* START Available records *

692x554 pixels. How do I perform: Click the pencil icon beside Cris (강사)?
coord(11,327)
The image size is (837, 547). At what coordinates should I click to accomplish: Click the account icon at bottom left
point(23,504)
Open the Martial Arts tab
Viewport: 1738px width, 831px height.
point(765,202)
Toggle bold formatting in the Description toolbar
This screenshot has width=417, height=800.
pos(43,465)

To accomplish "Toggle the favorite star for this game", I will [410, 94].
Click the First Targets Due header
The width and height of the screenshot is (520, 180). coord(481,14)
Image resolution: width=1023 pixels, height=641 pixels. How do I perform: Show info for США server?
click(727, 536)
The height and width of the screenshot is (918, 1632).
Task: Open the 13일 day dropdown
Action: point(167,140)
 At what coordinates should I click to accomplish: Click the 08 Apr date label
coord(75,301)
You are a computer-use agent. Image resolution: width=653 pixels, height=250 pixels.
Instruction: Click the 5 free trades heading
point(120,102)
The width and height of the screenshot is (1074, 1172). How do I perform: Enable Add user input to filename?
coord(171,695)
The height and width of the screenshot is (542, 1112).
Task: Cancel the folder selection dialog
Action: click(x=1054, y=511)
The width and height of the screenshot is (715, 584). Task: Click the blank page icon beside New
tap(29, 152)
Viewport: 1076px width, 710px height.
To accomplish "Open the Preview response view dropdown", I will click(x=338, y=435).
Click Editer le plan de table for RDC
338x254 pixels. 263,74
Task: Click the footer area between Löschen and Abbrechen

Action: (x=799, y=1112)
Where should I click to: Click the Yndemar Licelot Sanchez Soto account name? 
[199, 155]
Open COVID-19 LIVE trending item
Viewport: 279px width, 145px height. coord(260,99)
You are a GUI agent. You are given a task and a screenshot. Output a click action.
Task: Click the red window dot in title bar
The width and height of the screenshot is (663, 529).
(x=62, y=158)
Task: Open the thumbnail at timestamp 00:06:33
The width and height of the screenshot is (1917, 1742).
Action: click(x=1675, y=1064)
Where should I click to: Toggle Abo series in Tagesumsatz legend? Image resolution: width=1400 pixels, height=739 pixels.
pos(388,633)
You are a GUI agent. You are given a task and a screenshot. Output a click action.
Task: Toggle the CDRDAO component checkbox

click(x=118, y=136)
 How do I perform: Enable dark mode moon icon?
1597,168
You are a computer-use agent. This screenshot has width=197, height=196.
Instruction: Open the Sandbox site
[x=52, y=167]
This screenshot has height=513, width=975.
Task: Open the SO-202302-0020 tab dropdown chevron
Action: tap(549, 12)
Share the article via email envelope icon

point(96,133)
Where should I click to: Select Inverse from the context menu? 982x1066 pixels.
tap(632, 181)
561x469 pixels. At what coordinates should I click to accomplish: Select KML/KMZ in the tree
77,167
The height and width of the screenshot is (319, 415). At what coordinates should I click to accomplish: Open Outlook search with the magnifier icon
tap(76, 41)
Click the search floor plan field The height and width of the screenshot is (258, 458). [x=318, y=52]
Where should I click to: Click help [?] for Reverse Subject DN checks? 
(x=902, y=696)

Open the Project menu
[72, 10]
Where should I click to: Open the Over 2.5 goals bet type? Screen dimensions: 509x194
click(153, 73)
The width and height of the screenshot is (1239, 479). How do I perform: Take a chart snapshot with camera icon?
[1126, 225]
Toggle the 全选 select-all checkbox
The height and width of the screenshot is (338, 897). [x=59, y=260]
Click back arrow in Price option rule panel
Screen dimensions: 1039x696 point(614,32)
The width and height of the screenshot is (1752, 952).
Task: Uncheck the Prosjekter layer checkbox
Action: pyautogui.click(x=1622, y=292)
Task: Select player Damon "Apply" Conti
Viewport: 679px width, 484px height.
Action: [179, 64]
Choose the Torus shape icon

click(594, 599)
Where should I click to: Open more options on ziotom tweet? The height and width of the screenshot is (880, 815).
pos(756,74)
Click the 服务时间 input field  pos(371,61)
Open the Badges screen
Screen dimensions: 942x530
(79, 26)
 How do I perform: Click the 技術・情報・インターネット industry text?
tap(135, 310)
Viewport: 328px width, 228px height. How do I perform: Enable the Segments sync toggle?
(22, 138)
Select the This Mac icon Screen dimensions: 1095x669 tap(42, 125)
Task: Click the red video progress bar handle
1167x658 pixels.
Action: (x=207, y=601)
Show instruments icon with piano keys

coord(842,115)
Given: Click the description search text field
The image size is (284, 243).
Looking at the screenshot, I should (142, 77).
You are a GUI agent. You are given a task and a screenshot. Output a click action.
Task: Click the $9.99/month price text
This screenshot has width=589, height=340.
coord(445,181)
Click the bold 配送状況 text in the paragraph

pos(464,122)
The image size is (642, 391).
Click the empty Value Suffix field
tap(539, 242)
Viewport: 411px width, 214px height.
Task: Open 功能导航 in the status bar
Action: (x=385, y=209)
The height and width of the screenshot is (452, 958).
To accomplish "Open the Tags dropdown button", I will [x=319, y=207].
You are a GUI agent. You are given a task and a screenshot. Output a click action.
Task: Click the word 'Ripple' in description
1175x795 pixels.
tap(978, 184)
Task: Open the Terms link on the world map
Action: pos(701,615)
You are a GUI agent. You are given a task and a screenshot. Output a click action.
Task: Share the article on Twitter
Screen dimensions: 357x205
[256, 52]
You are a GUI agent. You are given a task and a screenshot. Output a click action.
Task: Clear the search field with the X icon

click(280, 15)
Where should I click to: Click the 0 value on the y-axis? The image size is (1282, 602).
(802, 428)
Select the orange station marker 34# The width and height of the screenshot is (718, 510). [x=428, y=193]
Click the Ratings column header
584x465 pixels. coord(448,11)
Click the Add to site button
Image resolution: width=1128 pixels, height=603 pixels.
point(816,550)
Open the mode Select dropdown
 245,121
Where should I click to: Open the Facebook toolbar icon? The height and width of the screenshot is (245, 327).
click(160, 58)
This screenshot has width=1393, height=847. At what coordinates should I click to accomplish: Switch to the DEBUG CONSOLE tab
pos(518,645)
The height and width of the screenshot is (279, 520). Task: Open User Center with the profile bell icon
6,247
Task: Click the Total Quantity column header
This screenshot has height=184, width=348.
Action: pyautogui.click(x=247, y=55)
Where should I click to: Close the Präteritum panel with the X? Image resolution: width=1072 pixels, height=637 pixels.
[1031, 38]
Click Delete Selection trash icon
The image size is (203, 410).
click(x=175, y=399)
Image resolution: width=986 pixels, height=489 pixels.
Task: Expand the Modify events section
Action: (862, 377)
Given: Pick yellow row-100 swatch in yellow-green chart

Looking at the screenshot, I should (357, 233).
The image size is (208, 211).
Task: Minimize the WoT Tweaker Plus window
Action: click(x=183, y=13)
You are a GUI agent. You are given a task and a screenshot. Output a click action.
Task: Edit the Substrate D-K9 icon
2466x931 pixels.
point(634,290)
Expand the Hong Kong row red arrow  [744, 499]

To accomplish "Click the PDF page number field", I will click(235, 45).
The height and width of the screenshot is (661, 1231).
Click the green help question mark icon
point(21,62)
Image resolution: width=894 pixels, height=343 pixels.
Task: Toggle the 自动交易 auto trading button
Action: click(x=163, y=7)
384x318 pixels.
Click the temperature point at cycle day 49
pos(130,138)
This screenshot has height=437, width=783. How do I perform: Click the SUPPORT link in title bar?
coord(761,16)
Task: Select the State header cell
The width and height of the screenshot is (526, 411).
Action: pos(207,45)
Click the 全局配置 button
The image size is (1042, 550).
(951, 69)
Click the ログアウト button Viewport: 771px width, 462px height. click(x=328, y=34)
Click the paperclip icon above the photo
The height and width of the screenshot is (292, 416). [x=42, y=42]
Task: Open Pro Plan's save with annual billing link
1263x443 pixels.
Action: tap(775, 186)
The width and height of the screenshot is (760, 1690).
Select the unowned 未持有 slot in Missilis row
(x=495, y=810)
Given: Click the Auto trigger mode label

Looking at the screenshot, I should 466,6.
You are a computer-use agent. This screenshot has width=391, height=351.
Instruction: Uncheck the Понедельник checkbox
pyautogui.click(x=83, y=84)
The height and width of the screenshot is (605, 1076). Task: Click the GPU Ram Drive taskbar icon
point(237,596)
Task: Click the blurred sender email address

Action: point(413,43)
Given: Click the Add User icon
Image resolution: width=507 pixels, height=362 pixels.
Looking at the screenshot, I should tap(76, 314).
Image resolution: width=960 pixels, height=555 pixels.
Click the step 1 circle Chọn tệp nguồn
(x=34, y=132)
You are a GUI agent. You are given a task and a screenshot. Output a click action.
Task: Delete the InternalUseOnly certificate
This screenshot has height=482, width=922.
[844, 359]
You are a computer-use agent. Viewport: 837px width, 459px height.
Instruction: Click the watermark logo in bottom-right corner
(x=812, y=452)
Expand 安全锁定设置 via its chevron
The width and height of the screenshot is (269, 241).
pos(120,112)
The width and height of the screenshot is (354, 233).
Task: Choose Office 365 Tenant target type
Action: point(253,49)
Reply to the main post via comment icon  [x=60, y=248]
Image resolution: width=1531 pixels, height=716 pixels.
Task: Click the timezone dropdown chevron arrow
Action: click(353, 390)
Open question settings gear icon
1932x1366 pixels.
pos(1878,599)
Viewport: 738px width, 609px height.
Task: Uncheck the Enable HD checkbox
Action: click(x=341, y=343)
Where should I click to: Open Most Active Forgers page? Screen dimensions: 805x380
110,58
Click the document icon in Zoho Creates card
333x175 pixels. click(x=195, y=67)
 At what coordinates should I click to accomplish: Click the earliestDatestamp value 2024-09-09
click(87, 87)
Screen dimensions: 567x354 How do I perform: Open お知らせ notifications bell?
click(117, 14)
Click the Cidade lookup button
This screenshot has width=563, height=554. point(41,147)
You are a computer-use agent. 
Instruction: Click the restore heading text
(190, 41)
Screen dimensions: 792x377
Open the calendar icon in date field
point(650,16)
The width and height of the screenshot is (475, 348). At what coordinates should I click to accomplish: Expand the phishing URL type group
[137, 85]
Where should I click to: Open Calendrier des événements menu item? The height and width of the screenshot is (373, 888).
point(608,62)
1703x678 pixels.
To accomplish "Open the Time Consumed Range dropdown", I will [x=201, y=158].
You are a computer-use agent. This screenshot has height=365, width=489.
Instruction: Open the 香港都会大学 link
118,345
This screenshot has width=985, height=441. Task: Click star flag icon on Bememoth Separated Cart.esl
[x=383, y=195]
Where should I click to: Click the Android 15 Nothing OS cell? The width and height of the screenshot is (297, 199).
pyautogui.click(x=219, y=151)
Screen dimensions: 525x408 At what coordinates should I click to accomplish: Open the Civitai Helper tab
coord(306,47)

* END Available records *

» Task requirements
How many of the lines above contain the word "page"? Reply with the number alone.

» Solution
3